Sources of Vietnamese Tradition provides an essential guide to two thousand years of Vietnamese history and a comprehensive overview of the society and state of Vietnam. Strategic selections illuminate key figures, issues, and events while building a thematic portrait of the country's developing territory, politics, culture, and relations with neighbors. The volume showcases Vietnam's remarkable independence in the face of Chinese and other external pressures and respects the complexity of the Vietnamese experience both past and present.

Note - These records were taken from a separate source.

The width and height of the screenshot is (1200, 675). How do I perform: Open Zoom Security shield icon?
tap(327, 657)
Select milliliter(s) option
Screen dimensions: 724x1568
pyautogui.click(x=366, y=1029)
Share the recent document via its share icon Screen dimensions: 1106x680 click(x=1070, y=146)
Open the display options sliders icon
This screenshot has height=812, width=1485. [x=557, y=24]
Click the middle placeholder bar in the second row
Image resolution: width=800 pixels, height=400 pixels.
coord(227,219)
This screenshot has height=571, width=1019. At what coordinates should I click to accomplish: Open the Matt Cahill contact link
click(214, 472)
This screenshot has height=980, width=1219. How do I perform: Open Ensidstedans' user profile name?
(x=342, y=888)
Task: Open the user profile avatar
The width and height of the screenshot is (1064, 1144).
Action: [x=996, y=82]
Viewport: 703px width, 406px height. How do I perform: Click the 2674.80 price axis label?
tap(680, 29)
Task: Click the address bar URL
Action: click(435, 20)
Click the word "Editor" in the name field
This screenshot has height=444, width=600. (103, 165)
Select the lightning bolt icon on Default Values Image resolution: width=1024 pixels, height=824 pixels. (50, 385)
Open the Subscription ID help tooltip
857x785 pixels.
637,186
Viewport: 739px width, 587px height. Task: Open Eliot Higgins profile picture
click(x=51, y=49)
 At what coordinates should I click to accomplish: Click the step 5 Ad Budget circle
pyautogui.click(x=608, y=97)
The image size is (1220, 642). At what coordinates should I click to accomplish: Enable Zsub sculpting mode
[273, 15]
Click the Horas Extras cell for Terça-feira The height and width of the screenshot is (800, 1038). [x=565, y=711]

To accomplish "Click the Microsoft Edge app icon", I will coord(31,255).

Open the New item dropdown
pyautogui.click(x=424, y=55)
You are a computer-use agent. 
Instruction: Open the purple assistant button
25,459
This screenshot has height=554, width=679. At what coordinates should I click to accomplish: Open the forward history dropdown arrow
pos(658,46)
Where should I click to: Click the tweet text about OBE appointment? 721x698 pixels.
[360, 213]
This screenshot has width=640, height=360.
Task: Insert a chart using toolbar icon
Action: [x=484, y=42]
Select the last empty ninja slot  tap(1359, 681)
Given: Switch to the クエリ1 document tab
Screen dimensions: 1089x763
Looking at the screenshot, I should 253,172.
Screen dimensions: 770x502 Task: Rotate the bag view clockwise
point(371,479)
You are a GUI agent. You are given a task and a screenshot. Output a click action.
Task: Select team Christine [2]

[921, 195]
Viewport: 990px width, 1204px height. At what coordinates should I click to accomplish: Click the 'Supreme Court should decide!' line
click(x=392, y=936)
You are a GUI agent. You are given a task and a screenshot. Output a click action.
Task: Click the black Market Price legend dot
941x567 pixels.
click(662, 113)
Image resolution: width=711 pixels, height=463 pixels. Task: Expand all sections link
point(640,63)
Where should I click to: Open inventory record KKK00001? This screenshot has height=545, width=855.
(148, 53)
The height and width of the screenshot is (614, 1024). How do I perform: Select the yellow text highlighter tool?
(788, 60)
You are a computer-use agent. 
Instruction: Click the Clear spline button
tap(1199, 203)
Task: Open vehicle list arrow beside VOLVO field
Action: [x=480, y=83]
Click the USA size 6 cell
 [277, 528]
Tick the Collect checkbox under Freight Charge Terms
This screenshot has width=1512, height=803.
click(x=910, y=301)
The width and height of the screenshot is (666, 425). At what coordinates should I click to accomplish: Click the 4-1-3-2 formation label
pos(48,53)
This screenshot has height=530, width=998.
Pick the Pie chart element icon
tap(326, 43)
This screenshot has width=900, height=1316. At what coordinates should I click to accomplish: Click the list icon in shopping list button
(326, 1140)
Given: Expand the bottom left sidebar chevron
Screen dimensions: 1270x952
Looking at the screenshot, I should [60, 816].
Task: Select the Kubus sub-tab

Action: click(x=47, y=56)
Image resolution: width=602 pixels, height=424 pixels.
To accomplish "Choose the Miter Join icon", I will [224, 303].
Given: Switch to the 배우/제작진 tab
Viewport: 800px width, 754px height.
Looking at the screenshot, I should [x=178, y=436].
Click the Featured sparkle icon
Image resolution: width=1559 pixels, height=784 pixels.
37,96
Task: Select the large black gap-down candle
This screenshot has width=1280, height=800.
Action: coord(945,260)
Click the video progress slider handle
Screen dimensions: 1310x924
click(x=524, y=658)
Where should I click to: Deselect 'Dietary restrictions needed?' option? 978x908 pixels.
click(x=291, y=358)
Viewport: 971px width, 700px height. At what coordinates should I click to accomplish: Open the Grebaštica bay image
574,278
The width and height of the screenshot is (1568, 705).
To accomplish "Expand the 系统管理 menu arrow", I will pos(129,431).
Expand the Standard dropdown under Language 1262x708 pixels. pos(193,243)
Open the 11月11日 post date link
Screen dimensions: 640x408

The anthology begins with selections that cover more than a millennium of Chinese dominance over Vietnam (111 B.C.E.–939 C.E.) and follows with texts that illuminate four centuries of independence ensured by the Ly, Tran, and Ho dynasties (1009–1407). The earlier cultivation of Buddhism and Southeast Asian political practices by the monarchy gave way to two centuries of Confucian influence and bureaucratic governance (1407–1600), based on Chinese models, and three centuries of political competition between the north and the south, resolving in the latter's favor (1600–1885). Concluding with the colonial era and the modern age, the volume recounts the ravages of war and the creation of a united, independent Vietnam in 1975. Each chapter features readings that reveal the views, customs, outside influences on, and religious and philosophical beliefs of a rapidly changing people and culture. Descriptions of land, society, economy, and governance underscore the role of the past in the formation of contemporary Vietnam and its relationships with neighboring countries and the West.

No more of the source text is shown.